Justice of the Ohio Supreme Court
- In office February 6, 1847 – March 1, 1851
- Preceded by: Reuben Wood
- Succeeded by: Rufus P. Ranney

Member of the Ohio Senate from the Wayne County district
- In office December 6, 1824 – December 3, 1826
- Preceded by: Thomas McMillan
- Succeeded by: Joseph Larwill

Personal details
- Born: February 20, 1790 Stamford, Connecticut, US
- Died: June 27, 1866 (aged 76) Wooster, Ohio, US
- Resting place: Wooster Cemetery
- Party: Whig
- Spouse(s): Jane Galbreath Gennetta Marie Sherwood
- Children: one
- Education: Yale University

= Edward Avery (judge) =

American judge

Edward Avery (February 20, 1790 – June 27, 1866) was a lawyer from Wooster, Ohio, United States, who was an Ohio State Senator and served on the Ohio Supreme Court from 1847 to 1851. He later helped found the College of Wooster and the Wooster Cemetery.

==Biography==
Edward Avery was born February 20, 1790, in Stamford, Connecticut. He graduated with a bachelor's degree in 1810 from Yale University. He studied law and was admitted to the bar in Connecticut in 1813. He traveled to Europe in 1816. In 1817, he became the second lawyer to locate in Wooster, Ohio.

In 1819, Avery was appointed prosecuting attorney of Wayne County, Ohio, and served until 1825. He was elected to the Ohio State Senate in 1824 and served one two-year term. His re-election in 1826 was contested in the Senate, and his seat given to his opponent.

After he complete his service in the Senate, Avery returned to his practice in Wooster. In 1832 he was one of four trustees of the town, and was a school examiner. He also mentored law students.

On January 15, 1847, the Ohio General Assembly elected Avery to a seat on the Ohio Supreme Court to a seven-year term that began February 6, 1847. The judges traveled to each county in the state in those days. The job was arduous, and Avery's health gave out.

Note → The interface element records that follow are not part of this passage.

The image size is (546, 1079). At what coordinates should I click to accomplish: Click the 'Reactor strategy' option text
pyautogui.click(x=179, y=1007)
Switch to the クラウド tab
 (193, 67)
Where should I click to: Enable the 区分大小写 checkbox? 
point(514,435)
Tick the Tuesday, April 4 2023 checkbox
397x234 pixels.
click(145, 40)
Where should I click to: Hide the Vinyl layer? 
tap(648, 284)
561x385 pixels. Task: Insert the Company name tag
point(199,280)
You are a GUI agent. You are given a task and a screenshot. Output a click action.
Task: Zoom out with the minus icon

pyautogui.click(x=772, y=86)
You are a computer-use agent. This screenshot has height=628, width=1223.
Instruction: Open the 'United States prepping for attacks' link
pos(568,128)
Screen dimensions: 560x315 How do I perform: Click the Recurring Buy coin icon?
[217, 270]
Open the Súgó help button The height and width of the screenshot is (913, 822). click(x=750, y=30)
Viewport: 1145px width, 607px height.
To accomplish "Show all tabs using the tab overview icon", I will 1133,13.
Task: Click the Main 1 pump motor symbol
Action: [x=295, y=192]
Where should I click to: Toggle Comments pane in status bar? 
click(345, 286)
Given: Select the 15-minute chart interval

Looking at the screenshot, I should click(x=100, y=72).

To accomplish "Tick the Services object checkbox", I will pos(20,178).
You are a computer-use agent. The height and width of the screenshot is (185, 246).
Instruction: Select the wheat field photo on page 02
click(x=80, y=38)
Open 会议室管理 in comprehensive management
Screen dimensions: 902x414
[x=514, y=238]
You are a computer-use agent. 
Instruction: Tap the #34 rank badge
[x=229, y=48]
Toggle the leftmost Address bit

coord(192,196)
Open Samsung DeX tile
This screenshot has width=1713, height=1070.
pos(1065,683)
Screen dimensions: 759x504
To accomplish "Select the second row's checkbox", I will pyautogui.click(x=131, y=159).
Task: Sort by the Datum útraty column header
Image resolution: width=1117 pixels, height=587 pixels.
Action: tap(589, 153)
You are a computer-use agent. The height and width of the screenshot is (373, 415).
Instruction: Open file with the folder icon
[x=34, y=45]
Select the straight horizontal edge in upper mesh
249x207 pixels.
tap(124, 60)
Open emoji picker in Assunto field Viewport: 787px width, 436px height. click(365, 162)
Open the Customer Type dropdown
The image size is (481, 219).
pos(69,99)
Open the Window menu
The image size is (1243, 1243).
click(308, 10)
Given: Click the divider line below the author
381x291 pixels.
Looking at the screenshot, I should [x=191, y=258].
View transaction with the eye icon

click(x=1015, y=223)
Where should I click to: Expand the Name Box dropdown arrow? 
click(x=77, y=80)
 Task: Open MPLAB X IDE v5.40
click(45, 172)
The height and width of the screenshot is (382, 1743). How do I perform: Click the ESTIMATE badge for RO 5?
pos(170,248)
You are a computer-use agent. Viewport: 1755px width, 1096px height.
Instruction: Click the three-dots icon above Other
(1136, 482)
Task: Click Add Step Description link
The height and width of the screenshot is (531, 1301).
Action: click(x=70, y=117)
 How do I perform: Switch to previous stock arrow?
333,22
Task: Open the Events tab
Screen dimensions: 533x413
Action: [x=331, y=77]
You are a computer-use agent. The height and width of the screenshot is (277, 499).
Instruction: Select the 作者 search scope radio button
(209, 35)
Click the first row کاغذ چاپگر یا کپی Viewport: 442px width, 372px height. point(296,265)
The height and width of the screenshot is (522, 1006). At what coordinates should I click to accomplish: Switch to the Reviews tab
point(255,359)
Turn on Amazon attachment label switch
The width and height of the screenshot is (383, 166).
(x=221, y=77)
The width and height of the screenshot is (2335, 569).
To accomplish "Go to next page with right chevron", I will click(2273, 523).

He submitted his resignation March 1, 1851, and was replaced by the legislature on March 17, 1851.

After returning to Wooster, Avery retired from law practice. He helped establish the College of Wooster and was generous in giving to it. He guarantee the notes to establish the non-denominational Wooster Cemetery. He was an elder in the Presbyterian church.

Avery married Jane Galbreath of Steubenville, Ohio November 25, 1823 or December 28, 1823. She died in 1824, and Avery married Gennette Marie Sherwood on February 3, 1834. Gennette had no children.

Avery died June 27, 1866, at Wooster. He was buried at Wooster Cemetery next to his two wives and daughter.